Não se pode confiar em promessas, diz ex-FMI sobre guerra Ucrânia-Rússia
A quebra de uma promessa histórica pode ser uma das lições para o Brasil na guerra entre Ucrânia e Rússia, na avaliação do economista Paulo Nogueira Batista Jr., ex-vice-presidente do banco dos BRICS, grupo econômico que reúne Brasil, Rússia, Índia, China e África do Sul.
Ele também foi diretor pelo Brasil e outros países no FMI (Fundo Monetário Internacional), onde esteve acostumado a lidar com questões políticas para a tramitação de temas econômicos.
Após a dissolução da União Soviética, foi feito um acordo entre Ucrânia e Rússia em que havia a promessa de respeito à integridade territorial, soberania e independência ucraniana ao mesmo tempo que o arsenal nuclear no país seria enviado para os russos. Esse é um dos pontos do Memorando de Budapeste, de 1994, também assinado por Estados Unidos e Reino Unido.
Vinte anos depois, com a aproximação da Ucrânia com o Ocidente e a Otan (Organização do Tratado do Atlântico Norte), que tem viés militar, a Rússia, preocupada com o cenário, decide anexar, em 2014, a Crimeia, região ucraniana com separatistas russos. A situação de instabilidade na região prosseguiu e hoje é marcado pela invasão russa, que ataca instalações militares na Ucrânia, em uma guerra que já causou dezenas de mortes.
Qual é a lição?
"De que valeu essa garantia tripartite quando a situação se agravou? Qual é a lição disso? É de que nenhum país pode delegar a outros sua defesa nacional", diz Batista Jr., lembrando do fato de a Ucrânia ter devolvido o arsenal nuclear para a Rússia após o memorando.
"E essa lição é relevante para o Brasil, que é um país relativamente desarmado, com defesas deficientes, sem armamento nuclear. O Brasil é o único dos grandes países do mundo que não tem a defesa nuclear. Estados Unidos têm, a Rússia tem, a China tem, a Índia tem", diz o economista, titular da cátedra Celso Furtado na UFRJ (Universidade Federal do Rio de Janeiro).
Ele ressalta que o Brasil hoje não tem guerra com outros países. "Nem queremos ter. Mas e o futuro? O Brasil poderá estar no futuro ameaçado? Quando um país pensa na situação, ele não pode pensar no curto e no médio prazo. Tem que ter uma estratégia de longo prazo."
Busca pela pacificação
Autor do livro "O Brasil não cabe no quintal de ninguém", da editora Leya, Batista Jr. conversou com o UOL em 23 de fevereiro, antes da invasão da Rússia à Ucrânia na quinta-feira (24). Na sexta-feira (25), após a mudança de cenário, o contato foi retomado. Para ele, fica difícil defender a posição da Rússia após os ataques.

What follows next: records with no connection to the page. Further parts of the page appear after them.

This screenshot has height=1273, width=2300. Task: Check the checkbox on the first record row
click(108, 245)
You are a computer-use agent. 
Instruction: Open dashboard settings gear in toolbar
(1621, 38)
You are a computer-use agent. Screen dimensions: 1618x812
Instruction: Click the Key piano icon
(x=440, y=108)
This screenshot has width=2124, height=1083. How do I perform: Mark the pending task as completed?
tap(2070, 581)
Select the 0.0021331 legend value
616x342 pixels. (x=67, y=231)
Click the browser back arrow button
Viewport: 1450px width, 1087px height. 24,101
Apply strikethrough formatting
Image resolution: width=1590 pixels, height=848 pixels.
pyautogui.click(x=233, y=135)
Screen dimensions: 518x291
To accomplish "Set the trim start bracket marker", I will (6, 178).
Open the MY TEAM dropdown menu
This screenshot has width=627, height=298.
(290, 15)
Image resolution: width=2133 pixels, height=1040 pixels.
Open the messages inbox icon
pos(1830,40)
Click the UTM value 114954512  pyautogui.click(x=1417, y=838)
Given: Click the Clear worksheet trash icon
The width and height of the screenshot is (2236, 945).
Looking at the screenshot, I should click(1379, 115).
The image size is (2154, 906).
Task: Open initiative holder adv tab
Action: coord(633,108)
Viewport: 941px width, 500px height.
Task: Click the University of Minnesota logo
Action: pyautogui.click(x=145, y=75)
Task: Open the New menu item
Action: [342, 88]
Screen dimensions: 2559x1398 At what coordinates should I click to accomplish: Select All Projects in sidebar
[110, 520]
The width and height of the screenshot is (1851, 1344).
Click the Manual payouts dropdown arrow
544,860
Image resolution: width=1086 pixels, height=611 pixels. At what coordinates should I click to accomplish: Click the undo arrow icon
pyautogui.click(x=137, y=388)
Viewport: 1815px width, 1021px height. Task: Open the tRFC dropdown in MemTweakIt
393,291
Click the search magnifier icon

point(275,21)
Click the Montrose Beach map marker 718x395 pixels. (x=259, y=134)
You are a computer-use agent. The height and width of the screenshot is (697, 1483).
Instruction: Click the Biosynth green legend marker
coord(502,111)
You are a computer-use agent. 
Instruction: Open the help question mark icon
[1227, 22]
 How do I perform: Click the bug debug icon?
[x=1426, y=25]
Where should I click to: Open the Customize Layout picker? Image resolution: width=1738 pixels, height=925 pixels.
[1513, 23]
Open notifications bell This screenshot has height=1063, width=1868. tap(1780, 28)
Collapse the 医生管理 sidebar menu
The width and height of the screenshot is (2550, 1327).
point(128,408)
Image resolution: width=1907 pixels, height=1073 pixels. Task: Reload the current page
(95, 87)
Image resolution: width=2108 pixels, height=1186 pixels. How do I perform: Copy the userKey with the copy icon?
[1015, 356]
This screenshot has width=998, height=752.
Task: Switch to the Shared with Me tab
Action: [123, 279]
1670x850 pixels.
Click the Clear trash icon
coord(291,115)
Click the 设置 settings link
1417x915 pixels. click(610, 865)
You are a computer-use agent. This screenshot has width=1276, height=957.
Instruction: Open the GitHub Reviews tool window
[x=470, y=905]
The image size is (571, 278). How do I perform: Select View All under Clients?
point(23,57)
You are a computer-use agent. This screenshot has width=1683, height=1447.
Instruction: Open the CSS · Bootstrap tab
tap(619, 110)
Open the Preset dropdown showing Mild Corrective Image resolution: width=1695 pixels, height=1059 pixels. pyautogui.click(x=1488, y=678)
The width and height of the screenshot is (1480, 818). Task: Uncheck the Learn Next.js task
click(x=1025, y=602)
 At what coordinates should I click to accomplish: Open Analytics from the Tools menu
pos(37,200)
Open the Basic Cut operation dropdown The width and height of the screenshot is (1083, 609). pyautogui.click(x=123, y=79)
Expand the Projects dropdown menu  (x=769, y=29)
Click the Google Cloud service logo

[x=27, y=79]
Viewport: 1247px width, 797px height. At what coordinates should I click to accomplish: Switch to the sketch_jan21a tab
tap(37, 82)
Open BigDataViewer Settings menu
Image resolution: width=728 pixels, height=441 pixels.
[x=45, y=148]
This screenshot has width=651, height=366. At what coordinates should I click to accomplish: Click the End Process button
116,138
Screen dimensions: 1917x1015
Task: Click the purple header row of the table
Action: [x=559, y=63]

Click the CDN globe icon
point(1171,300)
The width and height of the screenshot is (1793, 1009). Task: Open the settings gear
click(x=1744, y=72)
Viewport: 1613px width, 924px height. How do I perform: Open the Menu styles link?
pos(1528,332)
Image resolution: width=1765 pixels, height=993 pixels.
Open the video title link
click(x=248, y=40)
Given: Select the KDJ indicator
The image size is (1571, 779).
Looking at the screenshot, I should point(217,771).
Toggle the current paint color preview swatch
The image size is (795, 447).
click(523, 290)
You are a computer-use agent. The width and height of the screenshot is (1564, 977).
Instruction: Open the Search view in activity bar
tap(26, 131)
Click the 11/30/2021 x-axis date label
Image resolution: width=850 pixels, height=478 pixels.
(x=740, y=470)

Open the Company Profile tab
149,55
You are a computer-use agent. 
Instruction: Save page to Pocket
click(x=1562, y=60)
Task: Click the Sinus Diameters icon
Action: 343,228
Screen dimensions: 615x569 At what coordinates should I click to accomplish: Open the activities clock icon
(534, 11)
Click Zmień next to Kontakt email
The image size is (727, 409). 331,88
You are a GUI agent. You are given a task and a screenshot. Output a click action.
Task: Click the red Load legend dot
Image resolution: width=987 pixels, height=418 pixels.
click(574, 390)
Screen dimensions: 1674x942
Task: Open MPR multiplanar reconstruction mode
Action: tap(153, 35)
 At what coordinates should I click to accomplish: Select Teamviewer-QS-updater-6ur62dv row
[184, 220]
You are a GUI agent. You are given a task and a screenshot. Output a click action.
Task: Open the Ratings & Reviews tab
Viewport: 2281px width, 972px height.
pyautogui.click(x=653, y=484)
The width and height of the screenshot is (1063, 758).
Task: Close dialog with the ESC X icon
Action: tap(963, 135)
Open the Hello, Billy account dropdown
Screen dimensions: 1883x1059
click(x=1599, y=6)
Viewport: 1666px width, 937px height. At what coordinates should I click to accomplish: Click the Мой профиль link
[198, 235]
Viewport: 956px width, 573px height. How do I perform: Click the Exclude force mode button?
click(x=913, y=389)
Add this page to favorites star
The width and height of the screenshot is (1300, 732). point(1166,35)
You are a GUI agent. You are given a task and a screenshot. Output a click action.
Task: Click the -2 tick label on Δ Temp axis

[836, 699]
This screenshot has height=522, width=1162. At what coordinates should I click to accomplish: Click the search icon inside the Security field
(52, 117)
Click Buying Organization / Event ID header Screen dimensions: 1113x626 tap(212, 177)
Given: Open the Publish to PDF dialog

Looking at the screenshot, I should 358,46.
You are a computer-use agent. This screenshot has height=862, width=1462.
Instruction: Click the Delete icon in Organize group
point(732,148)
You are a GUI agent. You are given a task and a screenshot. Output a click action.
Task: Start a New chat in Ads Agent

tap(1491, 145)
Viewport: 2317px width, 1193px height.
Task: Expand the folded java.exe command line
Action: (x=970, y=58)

Ele é filho do diplomata Paulo Nogueira Batista (1929-1994), que ocupou a presidência do Conselho de Segurança da ONU (Organização das Nações Unidas).
"Os países que defendem uma solução pacífica não podem ficar a favor da Rússia", diz, já que ela se colocou na posição de agressora. "O Brasil não pode endossar agressões." O economista diz acreditar que o Brasil, "dentro de suas limitações, deve ajudar a pacificar a situação."
"O Brasil não pode entrar no conflito. Esse é meu ponto", diz Batista Jr.. "E tem que olhar muito bem qual é o interesse nacional da Rússia, o interesse da Ucrânia, dos Estados Unidos, dos europeus, o que está em jogo."
Otan: o problema
Para ele, talvez nada disso teria acontecido se não fosse o movimento de expansão da Otan —que, até o momento, não prestou ajuda à Ucrânia.
"O que a Ucrânia ganhou com isso a não ser se colocar na linha de fogo? Qual era o problema de ficar neutra, fora da Otan? Nem todos os países europeus estão na Otan", diz, citando casos como os de Áustria, Suécia e Finlândia.
Para ele, a crise na Ucrânia ficou difícil de ser resolvida. Uma saída seria evitar a entrada do país na Otan, que é liderada pelos Estados Unidos. "Seria uma derrota política enorme para os Estados Unidos e a Europa dizerem que concordam que a Ucrânia não entre na Otan. É uma dinâmica difícil de resolver."
O economista ainda pontua que tudo está em volta de uma organização que foi criada por causa da Guerra Fria, que acabou com o fim da União Soviética, em 1991, o que fez com que ela perdesse razão de existir por décadas depois. Mas, desde 2014, com a tensão aumentando, isso mudou. "Agora é tarde [para a dissolução da Otan]. Agora é outra situação. Hoje, ela faz sentido, infelizmente."
O Brasil tem uma relação com a Rússia por causa dos BRICS, mas Batista Jr. diz que isso não implica apoio aos russos na questão da Ucrânia.
"Os BRICS nunca tiveram o propósito de ser uma aliança política. É um mecanismo de cooperação para determinados propósitos, sobretudo na área econômica e financeira", diz. "A Rússia compreende perfeitamente isso."
O problema, agora, é a falta de uma solução no horizonte por desconfiança por parte da Rússia e do bloco liderado pelos Estados Unidos. "O ideal seria que houvesse um entendimento tácito de que a Ucrânia não mais pleitearia a integração à Otan nem a Otan aceitaria", diz. "Mas, com o nível de desconfiança que se formou entre a Rússia e o Ocidente, Rússia e Estados Unidos, confiar num entendimento tácito? Nenhum dos lados vai confiar. É uma situação muito complicada."